Problem description
Each line in the entries below that holds the string "blue" must be copied.

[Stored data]

# # #

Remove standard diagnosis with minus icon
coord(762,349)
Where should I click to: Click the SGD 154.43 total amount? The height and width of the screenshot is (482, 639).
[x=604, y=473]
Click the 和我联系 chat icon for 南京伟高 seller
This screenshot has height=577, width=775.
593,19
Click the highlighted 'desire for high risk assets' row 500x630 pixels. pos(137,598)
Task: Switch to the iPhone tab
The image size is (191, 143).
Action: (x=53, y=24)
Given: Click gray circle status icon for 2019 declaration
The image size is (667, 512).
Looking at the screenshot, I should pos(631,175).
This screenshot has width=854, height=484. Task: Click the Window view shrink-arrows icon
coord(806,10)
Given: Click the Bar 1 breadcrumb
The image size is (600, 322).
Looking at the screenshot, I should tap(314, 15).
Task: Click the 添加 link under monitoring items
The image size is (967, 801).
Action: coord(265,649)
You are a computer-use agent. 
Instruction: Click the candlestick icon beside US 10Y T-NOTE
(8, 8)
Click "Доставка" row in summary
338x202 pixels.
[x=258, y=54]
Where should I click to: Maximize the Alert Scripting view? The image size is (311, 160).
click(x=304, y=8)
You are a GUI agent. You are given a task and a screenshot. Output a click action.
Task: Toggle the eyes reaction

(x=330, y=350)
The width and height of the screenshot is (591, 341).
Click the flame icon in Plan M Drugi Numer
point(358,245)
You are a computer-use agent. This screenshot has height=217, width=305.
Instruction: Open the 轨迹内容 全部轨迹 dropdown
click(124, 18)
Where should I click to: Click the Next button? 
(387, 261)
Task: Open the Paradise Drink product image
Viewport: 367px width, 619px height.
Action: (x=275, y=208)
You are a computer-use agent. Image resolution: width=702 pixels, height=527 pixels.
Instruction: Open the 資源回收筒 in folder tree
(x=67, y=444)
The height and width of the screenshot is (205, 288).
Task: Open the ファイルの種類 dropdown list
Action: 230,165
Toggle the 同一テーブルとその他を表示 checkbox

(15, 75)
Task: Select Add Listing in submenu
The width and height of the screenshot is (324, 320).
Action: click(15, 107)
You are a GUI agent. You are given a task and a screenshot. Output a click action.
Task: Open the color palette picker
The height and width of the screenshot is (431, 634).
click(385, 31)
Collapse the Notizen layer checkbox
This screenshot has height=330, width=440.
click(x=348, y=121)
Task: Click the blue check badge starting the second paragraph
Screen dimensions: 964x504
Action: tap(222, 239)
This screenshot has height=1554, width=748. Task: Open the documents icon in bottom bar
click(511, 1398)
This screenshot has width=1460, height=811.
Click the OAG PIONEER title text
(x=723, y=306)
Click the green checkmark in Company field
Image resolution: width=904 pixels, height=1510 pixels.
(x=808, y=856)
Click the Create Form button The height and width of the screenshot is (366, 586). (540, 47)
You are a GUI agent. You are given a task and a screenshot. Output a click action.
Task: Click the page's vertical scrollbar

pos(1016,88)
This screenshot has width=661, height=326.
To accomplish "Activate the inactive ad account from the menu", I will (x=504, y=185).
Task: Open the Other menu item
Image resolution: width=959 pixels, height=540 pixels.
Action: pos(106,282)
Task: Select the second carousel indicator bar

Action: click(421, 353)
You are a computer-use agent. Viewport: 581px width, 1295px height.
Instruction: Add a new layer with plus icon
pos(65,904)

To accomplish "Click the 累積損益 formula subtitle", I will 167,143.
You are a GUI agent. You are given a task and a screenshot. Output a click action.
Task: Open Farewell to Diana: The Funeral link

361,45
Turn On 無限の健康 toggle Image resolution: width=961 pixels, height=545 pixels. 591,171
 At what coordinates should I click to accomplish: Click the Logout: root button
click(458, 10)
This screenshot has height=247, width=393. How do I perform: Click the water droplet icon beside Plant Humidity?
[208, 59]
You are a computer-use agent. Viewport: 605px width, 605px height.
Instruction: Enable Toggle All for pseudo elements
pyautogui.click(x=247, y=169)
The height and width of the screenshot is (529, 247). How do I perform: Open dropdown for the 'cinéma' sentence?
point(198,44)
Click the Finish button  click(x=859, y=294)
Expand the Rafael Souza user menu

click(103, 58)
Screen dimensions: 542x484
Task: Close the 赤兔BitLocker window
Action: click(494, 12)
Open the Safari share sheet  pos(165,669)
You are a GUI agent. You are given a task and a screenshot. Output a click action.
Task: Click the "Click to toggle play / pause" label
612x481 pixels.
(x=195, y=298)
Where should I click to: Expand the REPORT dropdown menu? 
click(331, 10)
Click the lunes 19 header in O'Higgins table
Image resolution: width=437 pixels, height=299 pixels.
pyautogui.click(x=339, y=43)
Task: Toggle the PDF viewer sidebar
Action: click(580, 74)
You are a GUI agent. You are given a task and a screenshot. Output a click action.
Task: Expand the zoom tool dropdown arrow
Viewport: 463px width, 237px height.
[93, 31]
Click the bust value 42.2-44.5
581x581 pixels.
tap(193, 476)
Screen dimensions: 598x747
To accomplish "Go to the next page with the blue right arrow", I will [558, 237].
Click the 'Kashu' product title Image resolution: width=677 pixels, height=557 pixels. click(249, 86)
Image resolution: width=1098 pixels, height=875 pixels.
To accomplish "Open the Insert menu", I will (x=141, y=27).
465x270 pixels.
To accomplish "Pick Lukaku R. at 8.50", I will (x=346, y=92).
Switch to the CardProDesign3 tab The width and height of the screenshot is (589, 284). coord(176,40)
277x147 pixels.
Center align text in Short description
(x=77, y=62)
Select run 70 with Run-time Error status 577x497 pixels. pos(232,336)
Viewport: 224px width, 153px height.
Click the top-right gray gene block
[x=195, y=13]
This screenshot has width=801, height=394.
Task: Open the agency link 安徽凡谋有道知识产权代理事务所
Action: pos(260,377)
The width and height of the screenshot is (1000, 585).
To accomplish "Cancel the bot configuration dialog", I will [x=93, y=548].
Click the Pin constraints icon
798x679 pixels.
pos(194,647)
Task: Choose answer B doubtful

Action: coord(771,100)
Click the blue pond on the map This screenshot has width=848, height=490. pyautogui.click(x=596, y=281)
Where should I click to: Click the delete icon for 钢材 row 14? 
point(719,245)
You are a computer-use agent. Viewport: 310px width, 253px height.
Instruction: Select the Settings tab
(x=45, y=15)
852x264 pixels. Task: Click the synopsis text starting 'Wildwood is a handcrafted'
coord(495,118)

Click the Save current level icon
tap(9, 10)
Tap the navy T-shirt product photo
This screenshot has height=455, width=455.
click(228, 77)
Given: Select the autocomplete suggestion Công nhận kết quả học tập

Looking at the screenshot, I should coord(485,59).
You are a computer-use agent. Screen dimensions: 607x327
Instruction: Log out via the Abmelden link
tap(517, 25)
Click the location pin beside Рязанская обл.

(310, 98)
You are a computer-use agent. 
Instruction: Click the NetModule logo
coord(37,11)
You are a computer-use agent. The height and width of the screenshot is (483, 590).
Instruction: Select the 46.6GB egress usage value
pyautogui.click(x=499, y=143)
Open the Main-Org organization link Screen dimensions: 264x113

# # #

Answer for the task
Task: Click the blue check badge starting the second paragraph
To accomplish "Go to the next page with the blue right arrow", I will [558, 237].
Click the blue pond on the map This screenshot has width=848, height=490. pyautogui.click(x=596, y=281)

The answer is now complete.